Por el contrario, Casado ha apuntado que su partido no es partidario de repetir el cara a cara entre Rajoy y Sánchez que sí se celebró en la campaña de las elecciones del 20 de diciembre. Aun así, ha explicado que en el caso de que al final Rajoy aceptara un debate a dos, desde el PP no cierran la puerta a que el contrincante, en vez de Sánchez, fuera el líder de Podemos, Pablo Iglesias.
Casado ha sido claro: "Habría que evaluar quiénes serían esas dos fuerzas que las encuestas reflejan con mayor importancia de cara a los comicios".
El PP tiene sobre la mesa una veintena de propuestas de debates con distintos formatos, a dos, a cuatro y a siete, aunque Casado ha dicho desconocer si hay alguna solicitud de cara a cara entre Rajoy e Iglesias: "Hay tantas peticiones que hay que ir analizándolas una a una".
Casado ha subrayado que el PP va a estar presente en todos los debates que se celebren, ya sean organizados por medios de comunicación, universidades o foros cívicos. "Desde el principio, hemos dicho que no va a haber silla vacía del PP", ha remarcado Casado.
Ha justificado que el PP solo contemple un debate a cuatro con Rajoy al tratarse de una campaña "corta" y en la que el candidato a la reelección tiene que "estar en todos los territorios y en otros formatos televisivos".

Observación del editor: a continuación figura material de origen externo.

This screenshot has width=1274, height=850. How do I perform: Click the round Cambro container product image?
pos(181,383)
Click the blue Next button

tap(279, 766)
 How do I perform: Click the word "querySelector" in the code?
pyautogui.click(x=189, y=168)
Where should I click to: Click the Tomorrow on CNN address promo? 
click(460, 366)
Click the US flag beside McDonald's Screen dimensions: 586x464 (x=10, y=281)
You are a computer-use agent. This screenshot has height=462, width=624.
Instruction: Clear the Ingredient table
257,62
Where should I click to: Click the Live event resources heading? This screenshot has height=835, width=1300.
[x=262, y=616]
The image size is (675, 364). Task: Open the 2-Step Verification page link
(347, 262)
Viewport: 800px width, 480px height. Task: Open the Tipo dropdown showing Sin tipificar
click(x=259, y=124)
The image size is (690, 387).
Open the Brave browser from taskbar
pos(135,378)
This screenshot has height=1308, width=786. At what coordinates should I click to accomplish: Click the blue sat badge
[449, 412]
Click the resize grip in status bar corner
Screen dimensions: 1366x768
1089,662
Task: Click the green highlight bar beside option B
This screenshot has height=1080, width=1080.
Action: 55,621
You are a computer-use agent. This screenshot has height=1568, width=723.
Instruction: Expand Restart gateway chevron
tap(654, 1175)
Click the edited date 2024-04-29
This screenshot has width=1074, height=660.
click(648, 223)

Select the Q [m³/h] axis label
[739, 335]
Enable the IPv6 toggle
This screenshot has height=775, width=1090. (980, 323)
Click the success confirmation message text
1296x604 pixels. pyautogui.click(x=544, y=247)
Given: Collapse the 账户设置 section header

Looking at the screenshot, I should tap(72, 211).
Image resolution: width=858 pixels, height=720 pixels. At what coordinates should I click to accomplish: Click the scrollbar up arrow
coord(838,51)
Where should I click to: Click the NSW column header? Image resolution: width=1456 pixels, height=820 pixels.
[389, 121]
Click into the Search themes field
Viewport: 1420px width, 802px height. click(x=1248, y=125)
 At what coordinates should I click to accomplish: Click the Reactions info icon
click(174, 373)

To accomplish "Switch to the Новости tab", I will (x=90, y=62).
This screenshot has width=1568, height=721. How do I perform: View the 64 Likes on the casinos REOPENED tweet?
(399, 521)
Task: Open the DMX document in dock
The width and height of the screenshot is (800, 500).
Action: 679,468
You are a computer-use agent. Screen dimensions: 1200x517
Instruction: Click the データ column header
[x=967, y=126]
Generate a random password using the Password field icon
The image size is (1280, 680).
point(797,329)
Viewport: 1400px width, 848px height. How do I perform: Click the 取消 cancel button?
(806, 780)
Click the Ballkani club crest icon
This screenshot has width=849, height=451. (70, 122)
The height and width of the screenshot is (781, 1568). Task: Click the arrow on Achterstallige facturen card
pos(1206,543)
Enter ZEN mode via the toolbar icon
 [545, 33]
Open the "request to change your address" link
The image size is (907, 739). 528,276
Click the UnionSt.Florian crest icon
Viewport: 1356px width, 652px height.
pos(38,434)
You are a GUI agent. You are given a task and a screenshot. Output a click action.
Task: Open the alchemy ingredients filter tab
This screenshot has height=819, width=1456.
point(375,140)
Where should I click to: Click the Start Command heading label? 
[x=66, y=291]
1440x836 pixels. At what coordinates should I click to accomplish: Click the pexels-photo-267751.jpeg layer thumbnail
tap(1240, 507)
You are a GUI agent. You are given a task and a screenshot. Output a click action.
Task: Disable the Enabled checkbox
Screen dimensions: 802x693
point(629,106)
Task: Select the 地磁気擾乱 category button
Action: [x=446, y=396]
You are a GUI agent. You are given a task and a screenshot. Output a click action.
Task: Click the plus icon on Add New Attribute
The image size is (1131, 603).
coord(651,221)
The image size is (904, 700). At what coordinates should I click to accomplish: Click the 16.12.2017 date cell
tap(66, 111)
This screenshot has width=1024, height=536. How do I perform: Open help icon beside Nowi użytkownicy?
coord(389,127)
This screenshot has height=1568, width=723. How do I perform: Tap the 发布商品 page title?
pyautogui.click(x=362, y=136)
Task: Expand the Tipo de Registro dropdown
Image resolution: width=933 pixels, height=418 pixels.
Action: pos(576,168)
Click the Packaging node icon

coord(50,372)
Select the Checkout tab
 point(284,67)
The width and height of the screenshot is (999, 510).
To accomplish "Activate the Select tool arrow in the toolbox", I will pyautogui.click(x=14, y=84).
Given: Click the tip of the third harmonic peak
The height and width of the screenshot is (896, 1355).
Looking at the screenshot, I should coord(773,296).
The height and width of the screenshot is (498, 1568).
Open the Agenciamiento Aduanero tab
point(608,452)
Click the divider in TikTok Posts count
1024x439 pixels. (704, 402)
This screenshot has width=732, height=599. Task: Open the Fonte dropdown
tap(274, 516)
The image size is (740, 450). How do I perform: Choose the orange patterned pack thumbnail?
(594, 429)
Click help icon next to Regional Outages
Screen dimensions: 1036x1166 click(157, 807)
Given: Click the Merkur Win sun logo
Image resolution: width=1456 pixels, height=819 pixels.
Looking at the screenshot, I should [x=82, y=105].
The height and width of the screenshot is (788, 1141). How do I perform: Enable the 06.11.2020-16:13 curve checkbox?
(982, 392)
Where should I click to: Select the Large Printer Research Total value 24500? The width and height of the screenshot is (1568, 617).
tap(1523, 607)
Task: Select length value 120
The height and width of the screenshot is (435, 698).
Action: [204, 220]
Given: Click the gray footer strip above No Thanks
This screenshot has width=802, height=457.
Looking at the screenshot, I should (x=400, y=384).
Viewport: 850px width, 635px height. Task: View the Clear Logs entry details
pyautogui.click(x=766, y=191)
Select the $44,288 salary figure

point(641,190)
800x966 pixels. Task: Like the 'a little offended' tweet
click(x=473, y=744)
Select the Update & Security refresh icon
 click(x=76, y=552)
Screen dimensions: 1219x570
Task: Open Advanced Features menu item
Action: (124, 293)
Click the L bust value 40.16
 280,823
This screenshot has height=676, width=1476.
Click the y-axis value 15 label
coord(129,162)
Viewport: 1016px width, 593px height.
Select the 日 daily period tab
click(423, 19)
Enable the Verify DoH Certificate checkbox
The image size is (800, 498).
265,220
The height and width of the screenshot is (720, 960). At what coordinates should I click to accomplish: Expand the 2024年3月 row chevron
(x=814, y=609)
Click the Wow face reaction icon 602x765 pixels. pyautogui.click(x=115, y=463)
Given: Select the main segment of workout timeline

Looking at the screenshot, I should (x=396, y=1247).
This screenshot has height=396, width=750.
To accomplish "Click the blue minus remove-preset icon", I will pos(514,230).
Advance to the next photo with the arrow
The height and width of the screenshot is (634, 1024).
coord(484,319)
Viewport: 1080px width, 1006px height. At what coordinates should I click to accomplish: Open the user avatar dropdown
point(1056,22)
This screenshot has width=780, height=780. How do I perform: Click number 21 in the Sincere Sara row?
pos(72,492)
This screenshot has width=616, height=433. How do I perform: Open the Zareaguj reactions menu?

Por su parte, el director de campaña del PP, Jorge Moragas, se va a poner en contacto con sus homólogos de PSOE, Podemos y Ciudadanos para perfilar los detalles y quién organiza el debate a cuatro que propone Rajoy. En la anterior campaña, Rajoy solo participó en el cara a cara con Sánchez, puesto que en el debate a cuatro, su puesto lo ocupó la vicepresidenta del Gobierno, Soraya Sáenz de Santamaría.
Casado ha señalado que el deseo del PP es "intentar ser ecuánimes con los tipos de audiencia y con los distintos grupos de comunicación" y equilibrar los formatos, para que haya debates y entrevistas.